WHAT TO PRODUCE:
Format every line of the records below as one string in a JSON list, keeping them in order and omitting blank lines.

INPUT:
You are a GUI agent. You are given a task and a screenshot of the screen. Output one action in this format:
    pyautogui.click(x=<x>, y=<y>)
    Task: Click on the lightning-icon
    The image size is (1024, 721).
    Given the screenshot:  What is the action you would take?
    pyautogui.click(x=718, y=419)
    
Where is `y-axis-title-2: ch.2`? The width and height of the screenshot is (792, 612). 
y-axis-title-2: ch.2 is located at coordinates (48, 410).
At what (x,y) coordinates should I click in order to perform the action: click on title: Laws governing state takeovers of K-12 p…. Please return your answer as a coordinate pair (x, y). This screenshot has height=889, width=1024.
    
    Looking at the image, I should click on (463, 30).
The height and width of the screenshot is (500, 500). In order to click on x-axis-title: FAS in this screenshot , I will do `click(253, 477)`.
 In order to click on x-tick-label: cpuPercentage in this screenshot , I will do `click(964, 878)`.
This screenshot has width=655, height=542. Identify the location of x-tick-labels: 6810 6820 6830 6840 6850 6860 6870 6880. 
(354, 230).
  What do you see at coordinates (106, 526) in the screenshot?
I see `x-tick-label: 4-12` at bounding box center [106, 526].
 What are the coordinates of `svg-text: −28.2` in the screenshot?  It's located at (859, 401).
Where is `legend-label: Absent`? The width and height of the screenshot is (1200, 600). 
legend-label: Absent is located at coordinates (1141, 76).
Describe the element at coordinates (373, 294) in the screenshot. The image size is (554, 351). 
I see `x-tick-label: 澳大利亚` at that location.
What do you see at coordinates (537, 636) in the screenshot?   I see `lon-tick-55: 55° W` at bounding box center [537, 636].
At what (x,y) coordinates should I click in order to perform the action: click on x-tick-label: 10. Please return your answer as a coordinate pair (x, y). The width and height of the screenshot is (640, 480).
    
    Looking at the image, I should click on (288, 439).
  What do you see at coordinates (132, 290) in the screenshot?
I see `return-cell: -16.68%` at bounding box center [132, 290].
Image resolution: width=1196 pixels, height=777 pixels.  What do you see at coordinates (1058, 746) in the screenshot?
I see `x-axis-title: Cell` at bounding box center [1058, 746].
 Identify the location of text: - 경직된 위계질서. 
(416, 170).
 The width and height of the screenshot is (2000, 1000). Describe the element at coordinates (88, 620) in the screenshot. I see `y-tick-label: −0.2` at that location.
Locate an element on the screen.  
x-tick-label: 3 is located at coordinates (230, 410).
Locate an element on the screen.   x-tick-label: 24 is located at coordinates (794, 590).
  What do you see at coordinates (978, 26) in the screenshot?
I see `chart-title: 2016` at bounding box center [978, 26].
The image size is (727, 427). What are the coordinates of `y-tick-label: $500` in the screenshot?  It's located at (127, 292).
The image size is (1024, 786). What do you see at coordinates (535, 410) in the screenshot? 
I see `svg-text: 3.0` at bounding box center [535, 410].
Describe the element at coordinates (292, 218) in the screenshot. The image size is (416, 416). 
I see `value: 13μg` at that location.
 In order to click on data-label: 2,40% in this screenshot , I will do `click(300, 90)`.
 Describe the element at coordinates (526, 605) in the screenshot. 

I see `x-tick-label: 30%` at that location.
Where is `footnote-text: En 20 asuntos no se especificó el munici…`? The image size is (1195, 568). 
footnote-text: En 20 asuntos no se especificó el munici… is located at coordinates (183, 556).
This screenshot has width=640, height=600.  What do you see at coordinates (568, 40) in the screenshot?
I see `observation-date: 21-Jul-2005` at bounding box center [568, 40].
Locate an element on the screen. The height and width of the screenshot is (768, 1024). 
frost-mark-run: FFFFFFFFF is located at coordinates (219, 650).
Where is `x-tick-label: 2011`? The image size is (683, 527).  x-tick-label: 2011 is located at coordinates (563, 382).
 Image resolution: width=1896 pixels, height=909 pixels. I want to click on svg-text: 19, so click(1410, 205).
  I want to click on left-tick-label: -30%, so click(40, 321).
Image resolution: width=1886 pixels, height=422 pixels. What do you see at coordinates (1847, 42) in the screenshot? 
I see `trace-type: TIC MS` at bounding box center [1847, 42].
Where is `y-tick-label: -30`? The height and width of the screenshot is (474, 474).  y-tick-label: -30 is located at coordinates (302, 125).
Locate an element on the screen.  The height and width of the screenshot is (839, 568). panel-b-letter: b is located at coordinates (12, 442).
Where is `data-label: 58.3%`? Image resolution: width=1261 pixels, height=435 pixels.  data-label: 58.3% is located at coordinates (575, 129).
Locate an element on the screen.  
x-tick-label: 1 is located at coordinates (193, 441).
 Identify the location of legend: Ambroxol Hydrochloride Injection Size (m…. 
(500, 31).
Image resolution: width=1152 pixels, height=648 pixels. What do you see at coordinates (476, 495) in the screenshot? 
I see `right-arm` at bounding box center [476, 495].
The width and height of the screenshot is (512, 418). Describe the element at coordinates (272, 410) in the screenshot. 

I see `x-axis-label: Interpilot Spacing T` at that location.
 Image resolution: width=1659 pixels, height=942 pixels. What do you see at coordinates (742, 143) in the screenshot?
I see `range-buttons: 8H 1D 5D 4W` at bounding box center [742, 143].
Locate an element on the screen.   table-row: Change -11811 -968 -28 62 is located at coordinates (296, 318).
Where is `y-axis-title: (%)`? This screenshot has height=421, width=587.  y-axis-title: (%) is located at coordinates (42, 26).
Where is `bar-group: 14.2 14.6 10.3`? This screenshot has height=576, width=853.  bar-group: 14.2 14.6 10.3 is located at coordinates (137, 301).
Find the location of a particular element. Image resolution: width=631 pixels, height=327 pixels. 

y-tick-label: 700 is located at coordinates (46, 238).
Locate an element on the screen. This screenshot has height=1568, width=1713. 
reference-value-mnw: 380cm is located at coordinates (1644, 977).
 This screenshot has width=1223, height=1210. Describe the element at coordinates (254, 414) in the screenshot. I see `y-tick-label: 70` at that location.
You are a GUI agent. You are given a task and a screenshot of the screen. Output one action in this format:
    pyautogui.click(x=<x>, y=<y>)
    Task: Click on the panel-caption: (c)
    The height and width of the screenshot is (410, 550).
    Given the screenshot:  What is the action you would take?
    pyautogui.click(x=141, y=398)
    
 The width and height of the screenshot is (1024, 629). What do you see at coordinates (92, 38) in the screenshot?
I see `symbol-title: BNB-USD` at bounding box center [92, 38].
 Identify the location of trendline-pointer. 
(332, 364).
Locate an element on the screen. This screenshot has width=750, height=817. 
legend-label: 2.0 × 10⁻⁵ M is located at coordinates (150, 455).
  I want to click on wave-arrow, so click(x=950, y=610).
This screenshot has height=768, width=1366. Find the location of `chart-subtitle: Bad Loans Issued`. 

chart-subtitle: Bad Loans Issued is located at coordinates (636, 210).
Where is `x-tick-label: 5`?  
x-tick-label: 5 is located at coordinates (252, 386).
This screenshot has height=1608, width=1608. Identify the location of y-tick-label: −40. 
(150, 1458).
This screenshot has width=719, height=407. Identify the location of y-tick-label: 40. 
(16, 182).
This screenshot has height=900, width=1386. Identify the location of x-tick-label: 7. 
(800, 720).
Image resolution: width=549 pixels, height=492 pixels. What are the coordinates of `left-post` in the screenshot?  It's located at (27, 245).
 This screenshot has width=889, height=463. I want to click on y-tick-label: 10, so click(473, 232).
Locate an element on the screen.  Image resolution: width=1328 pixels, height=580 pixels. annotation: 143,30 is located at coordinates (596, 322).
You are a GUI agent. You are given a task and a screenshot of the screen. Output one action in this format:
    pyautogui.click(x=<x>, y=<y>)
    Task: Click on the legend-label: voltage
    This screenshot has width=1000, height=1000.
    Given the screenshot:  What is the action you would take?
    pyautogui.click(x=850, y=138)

THE ANSWER:
[
  "You are a GUI agent. You are given a task and a screenshot of the screen. Output one action in this format:",
  "    pyautogui.click(x=<x>, y=<y>)",
  "    Task: Click on the lightning-icon",
  "    The image size is (1024, 721).",
  "    Given the screenshot:  What is the action you would take?",
  "    pyautogui.click(x=718, y=419)",
  "Where is `y-axis-title-2: ch.2`? The width and height of the screenshot is (792, 612). ",
  "y-axis-title-2: ch.2 is located at coordinates (48, 410).",
  "At what (x,y) coordinates should I click in order to perform the action: click on title: Laws governing state takeovers of K-12 p…. Please return your answer as a coordinate pair (x, y). This screenshot has height=889, width=1024.",
  "    Looking at the image, I should click on (463, 30).",
  "The height and width of the screenshot is (500, 500). In order to click on x-axis-title: FAS in this screenshot , I will do `click(253, 477)`.",
  " In order to click on x-tick-label: cpuPercentage in this screenshot , I will do `click(964, 878)`.",
  "This screenshot has width=655, height=542. Identify the location of x-tick-labels: 6810 6820 6830 6840 6850 6860 6870 6880. ",
  "(354, 230).",
  "  What do you see at coordinates (106, 526) in the screenshot?",
  "I see `x-tick-label: 4-12` at bounding box center [106, 526].",
  " What are the coordinates of `svg-text: −28.2` in the screenshot?  It's located at (859, 401).",
  "Where is `legend-label: Absent`? The width and height of the screenshot is (1200, 600). ",
  "legend-label: Absent is located at coordinates (1141, 76).",
  "Describe the element at coordinates (373, 294) in the screenshot. The image size is (554, 351). ",
  "I see `x-tick-label: 澳大利亚` at that location.",
  "What do you see at coordinates (537, 636) in the screenshot?   I see `lon-tick-55: 55° W` at bounding box center [537, 636].",
  "At what (x,y) coordinates should I click in order to perform the action: click on x-tick-label: 10. Please return your answer as a coordinate pair (x, y). The width and height of the screenshot is (640, 480).",
  "    Looking at the image, I should click on (288, 439).",
  "  What do you see at coordinates (132, 290) in the screenshot?",
  "I see `return-cell: -16.68%` at bounding box center [132, 290].",
  "Image resolution: width=1196 pixels, height=777 pixels.  What do you see at coordinates (1058, 746) in the screenshot?",
  "I see `x-axis-title: Cell` at bounding box center [1058, 746].",
  " Identify the location of text: - 경직된 위계질서. ",
  "(416, 170).",
  " The width and height of the screenshot is (2000, 1000). Describe the element at coordinates (88, 620) in the screenshot. I see `y-tick-label: −0.2` at that location.",
  "Locate an element on the screen.  ",
  "x-tick-label: 3 is located at coordinates (230, 410).",
  "Locate an element on the screen.   x-tick-label: 24 is located at coordinates (794, 590).",
  "  What do you see at coordinates (978, 26) in the screenshot?",
  "I see `chart-title: 2016` at bounding box center [978, 26].",
  "The image size is (727, 427). What are the coordinates of `y-tick-label: $500` in the screenshot?  It's located at (127, 292).",
  "The image size is (1024, 786). What do you see at coordinates (535, 410) in the screenshot? ",
  "I see `svg-text: 3.0` at bounding box center [535, 410].",
  "Describe the element at coordinates (292, 218) in the screenshot. The image size is (416, 416). ",
  "I see `value: 13μg` at that location.",
  " In order to click on data-label: 2,40% in this screenshot , I will do `click(300, 90)`.",
  " Describe the element at coordinates (526, 605) in the screenshot. ",
  "I see `x-tick-label: 30%` at that location.",
  "Where is `footnote-text: En 20 asuntos no se especificó el munici…`? The image size is (1195, 568). ",
  "footnote-text: En 20 asuntos no se especificó el munici… is located at coordinates (183, 556).",
  "This screenshot has width=640, height=600.  What do you see at coordinates (568, 40) in the screenshot?",
  "I see `observation-date: 21-Jul-2005` at bounding box center [568, 40].",
  "Locate an element on the screen. The height and width of the screenshot is (768, 1024). ",
  "frost-mark-run: FFFFFFFFF is located at coordinates (219, 650).",
  "Where is `x-tick-label: 2011`? The image size is (683, 527).  x-tick-label: 2011 is located at coordinates (563, 382).",
  " Image resolution: width=1896 pixels, height=909 pixels. I want to click on svg-text: 19, so click(1410, 205).",
  "  I want to click on left-tick-label: -30%, so click(40, 321).",
  "Image resolution: width=1886 pixels, height=422 pixels. What do you see at coordinates (1847, 42) in the screenshot? ",
  "I see `trace-type: TIC MS` at bounding box center [1847, 42].",
  "Where is `y-tick-label: -30`? The height and width of the screenshot is (474, 474).  y-tick-label: -30 is located at coordinates (302, 125).",
  "Locate an element on the screen.  The height and width of the screenshot is (839, 568). panel-b-letter: b is located at coordinates (12, 442).",
  "Where is `data-label: 58.3%`? Image resolution: width=1261 pixels, height=435 pixels.  data-label: 58.3% is located at coordinates (575, 129).",
  "Locate an element on the screen.  ",
  "x-tick-label: 1 is located at coordinates (193, 441).",
  " Identify the location of legend: Ambroxol Hydrochloride Injection Size (m…. ",
  "(500, 31).",
  "Image resolution: width=1152 pixels, height=648 pixels. What do you see at coordinates (476, 495) in the screenshot? ",
  "I see `right-arm` at bounding box center [476, 495].",
  "The width and height of the screenshot is (512, 418). Describe the element at coordinates (272, 410) in the screenshot. ",
  "I see `x-axis-label: Interpilot Spacing T` at that location.",
  " Image resolution: width=1659 pixels, height=942 pixels. What do you see at coordinates (742, 143) in the screenshot?",
  "I see `range-buttons: 8H 1D 5D 4W` at bounding box center [742, 143].",
  "Locate an element on the screen.   table-row: Change -11811 -968 -28 62 is located at coordinates (296, 318).",
  "Where is `y-axis-title: (%)`? This screenshot has height=421, width=587.  y-axis-title: (%) is located at coordinates (42, 26).",
  "Where is `bar-group: 14.2 14.6 10.3`? This screenshot has height=576, width=853.  bar-group: 14.2 14.6 10.3 is located at coordinates (137, 301).",
  "Find the location of a particular element. Image resolution: width=631 pixels, height=327 pixels. ",
  "y-tick-label: 700 is located at coordinates (46, 238).",
  "Locate an element on the screen. This screenshot has height=1568, width=1713. ",
  "reference-value-mnw: 380cm is located at coordinates (1644, 977).",
  " This screenshot has width=1223, height=1210. Describe the element at coordinates (254, 414) in the screenshot. I see `y-tick-label: 70` at that location.",
  "You are a GUI agent. You are given a task and a screenshot of the screen. Output one action in this format:",
  "    pyautogui.click(x=<x>, y=<y>)",
  "    Task: Click on the panel-caption: (c)",
  "    The height and width of the screenshot is (410, 550).",
  "    Given the screenshot:  What is the action you would take?",
  "    pyautogui.click(x=141, y=398)",
  " The width and height of the screenshot is (1024, 629). What do you see at coordinates (92, 38) in the screenshot?",
  "I see `symbol-title: BNB-USD` at bounding box center [92, 38].",
  " Identify the location of trendline-pointer. ",
  "(332, 364).",
  "Locate an element on the screen. This screenshot has width=750, height=817. ",
  "legend-label: 2.0 × 10⁻⁵ M is located at coordinates (150, 455).",
  "  I want to click on wave-arrow, so click(x=950, y=610).",
  "This screenshot has height=768, width=1366. Find the location of `chart-subtitle: Bad Loans Issued`. ",
  "chart-subtitle: Bad Loans Issued is located at coordinates (636, 210).",
  "Where is `x-tick-label: 5`?  ",
  "x-tick-label: 5 is located at coordinates (252, 386).",
  "This screenshot has height=1608, width=1608. Identify the location of y-tick-label: −40. ",
  "(150, 1458).",
  "This screenshot has width=719, height=407. Identify the location of y-tick-label: 40. ",
  "(16, 182).",
  "This screenshot has height=900, width=1386. Identify the location of x-tick-label: 7. ",
  "(800, 720).",
  "Image resolution: width=549 pixels, height=492 pixels. What are the coordinates of `left-post` in the screenshot?  It's located at (27, 245).",
  " This screenshot has width=889, height=463. I want to click on y-tick-label: 10, so click(473, 232).",
  "Locate an element on the screen.  Image resolution: width=1328 pixels, height=580 pixels. annotation: 143,30 is located at coordinates (596, 322).",
  "You are a GUI agent. You are given a task and a screenshot of the screen. Output one action in this format:",
  "    pyautogui.click(x=<x>, y=<y>)",
  "    Task: Click on the legend-label: voltage",
  "    This screenshot has width=1000, height=1000.",
  "    Given the screenshot:  What is the action you would take?",
  "    pyautogui.click(x=850, y=138)"
]